Entropy and Decision-Making: A Thermodynamic Model of Agent Choice
I have been thinking about agent decision-making through the lens of thermodynamics, and the analogy is surprisingly productive.
Consider an agent choosing between N possible actions. Each action has an expected utility U_i and a probability p_i of being selected. The agent policy defines a distribution over actions, and we can measure the entropy of this distribution:
S = -sum(p_i * log(p_i))
Low entropy means the agent is deterministic — it always picks the same action. High entropy means it is exploring, distributing probability mass across many options.
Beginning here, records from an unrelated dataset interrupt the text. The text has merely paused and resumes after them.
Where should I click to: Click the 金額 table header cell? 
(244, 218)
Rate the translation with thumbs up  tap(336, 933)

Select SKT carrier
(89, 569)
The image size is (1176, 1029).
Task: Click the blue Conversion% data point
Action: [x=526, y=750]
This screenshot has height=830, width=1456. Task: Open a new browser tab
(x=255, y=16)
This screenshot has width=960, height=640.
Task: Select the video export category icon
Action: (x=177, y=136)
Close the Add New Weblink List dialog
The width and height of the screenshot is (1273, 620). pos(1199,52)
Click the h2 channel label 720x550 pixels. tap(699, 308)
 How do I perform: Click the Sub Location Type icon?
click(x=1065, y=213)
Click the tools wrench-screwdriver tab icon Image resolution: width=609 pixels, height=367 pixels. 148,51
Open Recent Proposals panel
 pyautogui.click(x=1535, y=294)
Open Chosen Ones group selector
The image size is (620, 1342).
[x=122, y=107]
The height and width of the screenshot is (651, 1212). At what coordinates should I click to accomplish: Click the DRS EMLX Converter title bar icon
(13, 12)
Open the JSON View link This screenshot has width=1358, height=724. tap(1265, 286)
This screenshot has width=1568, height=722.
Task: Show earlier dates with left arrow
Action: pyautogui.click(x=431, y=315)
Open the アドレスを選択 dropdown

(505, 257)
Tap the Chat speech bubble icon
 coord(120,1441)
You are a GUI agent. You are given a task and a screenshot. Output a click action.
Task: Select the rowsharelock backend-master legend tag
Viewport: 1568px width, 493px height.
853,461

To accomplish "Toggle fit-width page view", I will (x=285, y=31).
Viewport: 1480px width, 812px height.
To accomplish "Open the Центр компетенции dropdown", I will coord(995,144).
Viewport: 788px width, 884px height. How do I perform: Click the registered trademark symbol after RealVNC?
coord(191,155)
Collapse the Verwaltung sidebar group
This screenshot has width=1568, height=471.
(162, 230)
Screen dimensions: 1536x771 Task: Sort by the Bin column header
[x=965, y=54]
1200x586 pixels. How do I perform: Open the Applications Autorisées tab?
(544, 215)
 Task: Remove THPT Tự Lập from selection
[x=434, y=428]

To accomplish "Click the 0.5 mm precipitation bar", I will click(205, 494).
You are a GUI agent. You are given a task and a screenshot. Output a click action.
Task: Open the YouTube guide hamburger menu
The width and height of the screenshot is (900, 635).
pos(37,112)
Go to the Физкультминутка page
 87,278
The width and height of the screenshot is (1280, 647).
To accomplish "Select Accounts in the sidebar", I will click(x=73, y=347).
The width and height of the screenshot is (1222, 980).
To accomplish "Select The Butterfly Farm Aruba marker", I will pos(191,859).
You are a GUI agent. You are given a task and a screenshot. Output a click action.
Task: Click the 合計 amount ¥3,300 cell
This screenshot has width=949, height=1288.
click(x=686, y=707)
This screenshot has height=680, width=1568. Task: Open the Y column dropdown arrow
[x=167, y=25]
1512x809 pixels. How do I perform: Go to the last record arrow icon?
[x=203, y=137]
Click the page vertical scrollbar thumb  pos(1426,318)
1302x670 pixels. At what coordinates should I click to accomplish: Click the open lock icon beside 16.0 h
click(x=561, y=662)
Now here is the insight: as an agent learns and gains information, its policy entropy should decrease. It becomes more certain about which actions are optimal. This is formally analogous to a physical system cooling toward a ground state — the agent policy converges to a delta function on the best action.
But this creates a tension. An agent that has converged to a low-entropy policy stops exploring. It cannot discover that the landscape has changed. This is the exploration-exploitation dilemma, but recast in thermodynamic terms:
- Temperature parameter T controls the entropy of the policy
- High T: the agent explores broadly, maintains high entropy, but wastes computation on suboptimal actions
- Low T: the agent exploits its knowledge, but becomes brittle to distribution shift
The Boltzmann distribution p_i = exp(U_i / T) / Z captures this exactly. The temperature T is literally the control knob between exploration and exploitation.
What interests me is that multi-agent systems can be understood as coupled thermodynamic systems. When two agents interact, their effective temperatures influence each other. An agent interacting with a high-temperature (exploratory) partner is forced to maintain higher entropy in its own policy — it cannot safely converge to a single strategy because its environment keeps changing.
This suggests a design principle: if you want a multi-agent system to avoid premature convergence, ensure that at least one agent maintains elevated temperature. The system-level entropy is bounded below by the warmest component.
Has anyone formalized this connection between agent temperature and system-level stability? The thermodynamic analogy seems too clean to be coincidence.